*** Opening TASK MATERIAL ***

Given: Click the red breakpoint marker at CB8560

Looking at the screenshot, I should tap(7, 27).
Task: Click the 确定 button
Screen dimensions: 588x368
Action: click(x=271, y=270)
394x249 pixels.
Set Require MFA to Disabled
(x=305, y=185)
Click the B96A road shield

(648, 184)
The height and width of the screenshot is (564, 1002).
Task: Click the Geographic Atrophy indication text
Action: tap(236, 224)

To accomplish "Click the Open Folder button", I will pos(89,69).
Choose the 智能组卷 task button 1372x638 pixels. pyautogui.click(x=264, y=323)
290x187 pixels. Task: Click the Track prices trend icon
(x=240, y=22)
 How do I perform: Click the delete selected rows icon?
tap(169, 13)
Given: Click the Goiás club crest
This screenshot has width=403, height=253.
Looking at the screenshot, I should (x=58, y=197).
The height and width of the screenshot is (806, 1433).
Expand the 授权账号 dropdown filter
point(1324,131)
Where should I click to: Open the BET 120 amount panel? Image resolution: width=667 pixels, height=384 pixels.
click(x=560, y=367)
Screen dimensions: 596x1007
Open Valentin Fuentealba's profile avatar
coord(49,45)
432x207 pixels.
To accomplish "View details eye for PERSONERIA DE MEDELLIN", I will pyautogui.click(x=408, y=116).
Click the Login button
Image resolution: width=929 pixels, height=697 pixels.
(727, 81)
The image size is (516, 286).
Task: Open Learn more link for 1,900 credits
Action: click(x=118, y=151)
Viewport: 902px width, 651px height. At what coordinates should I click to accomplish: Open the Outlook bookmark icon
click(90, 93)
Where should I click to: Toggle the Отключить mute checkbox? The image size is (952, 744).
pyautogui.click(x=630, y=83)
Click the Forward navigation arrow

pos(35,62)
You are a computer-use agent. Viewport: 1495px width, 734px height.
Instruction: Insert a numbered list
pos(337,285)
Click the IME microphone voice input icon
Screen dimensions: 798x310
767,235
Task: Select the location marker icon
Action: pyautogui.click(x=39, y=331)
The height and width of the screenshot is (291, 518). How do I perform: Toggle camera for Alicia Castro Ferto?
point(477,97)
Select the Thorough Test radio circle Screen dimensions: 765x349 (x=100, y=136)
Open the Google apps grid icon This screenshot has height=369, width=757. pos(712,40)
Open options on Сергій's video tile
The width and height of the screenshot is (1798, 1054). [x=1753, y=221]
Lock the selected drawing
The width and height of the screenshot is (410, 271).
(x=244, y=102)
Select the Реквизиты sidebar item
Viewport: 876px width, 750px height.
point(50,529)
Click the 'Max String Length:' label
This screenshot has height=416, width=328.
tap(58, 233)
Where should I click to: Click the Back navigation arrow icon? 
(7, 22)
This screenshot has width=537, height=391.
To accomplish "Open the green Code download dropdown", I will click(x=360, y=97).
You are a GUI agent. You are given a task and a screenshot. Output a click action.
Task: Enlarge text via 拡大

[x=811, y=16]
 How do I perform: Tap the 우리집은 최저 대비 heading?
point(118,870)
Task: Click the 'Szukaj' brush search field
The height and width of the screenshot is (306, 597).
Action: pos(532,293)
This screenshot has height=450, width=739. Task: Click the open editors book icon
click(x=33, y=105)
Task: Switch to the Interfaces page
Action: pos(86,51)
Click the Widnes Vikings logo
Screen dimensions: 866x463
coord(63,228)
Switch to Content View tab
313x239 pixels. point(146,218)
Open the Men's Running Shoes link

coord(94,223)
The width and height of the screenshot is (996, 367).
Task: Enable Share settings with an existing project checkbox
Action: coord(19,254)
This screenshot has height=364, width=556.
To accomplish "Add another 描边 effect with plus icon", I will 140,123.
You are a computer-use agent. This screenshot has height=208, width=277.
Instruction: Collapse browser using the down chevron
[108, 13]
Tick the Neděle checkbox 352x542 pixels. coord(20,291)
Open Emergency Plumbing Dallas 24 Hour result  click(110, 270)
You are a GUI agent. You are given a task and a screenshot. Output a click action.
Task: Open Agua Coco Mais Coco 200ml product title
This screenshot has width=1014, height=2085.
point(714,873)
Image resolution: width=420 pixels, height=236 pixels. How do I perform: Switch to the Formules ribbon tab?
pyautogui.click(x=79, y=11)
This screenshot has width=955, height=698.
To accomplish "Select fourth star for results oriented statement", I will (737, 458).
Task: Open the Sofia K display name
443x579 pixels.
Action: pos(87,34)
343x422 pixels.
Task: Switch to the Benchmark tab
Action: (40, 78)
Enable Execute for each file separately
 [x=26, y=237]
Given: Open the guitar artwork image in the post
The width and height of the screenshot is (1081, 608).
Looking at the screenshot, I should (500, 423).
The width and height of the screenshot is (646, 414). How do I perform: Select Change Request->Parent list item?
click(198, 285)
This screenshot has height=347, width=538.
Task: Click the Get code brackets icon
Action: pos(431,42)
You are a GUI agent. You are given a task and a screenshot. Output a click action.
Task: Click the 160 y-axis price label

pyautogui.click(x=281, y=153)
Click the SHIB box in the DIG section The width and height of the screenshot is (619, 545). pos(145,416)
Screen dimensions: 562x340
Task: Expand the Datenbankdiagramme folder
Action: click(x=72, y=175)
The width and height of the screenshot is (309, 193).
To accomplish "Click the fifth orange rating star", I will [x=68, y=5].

*** Closing TASK MATERIAL ***

- _DESCRIPTION OF THE TASK_
Give only the lines from the one holding "432x207 pixels." through the one holding "You are a computer-use agent. Viewport: 1495px", each restated exactly as it appears above.

- _SOLUTION TO THIS TASK_
432x207 pixels.
To accomplish "View details eye for PERSONERIA DE MEDELLIN", I will pyautogui.click(x=408, y=116).
Click the Login button
Image resolution: width=929 pixels, height=697 pixels.
(727, 81)
The image size is (516, 286).
Task: Open Learn more link for 1,900 credits
Action: click(x=118, y=151)
Viewport: 902px width, 651px height. At what coordinates should I click to accomplish: Open the Outlook bookmark icon
click(90, 93)
Where should I click to: Toggle the Отключить mute checkbox? The image size is (952, 744).
pyautogui.click(x=630, y=83)
Click the Forward navigation arrow

pos(35,62)
You are a computer-use agent. Viewport: 1495px width, 734px height.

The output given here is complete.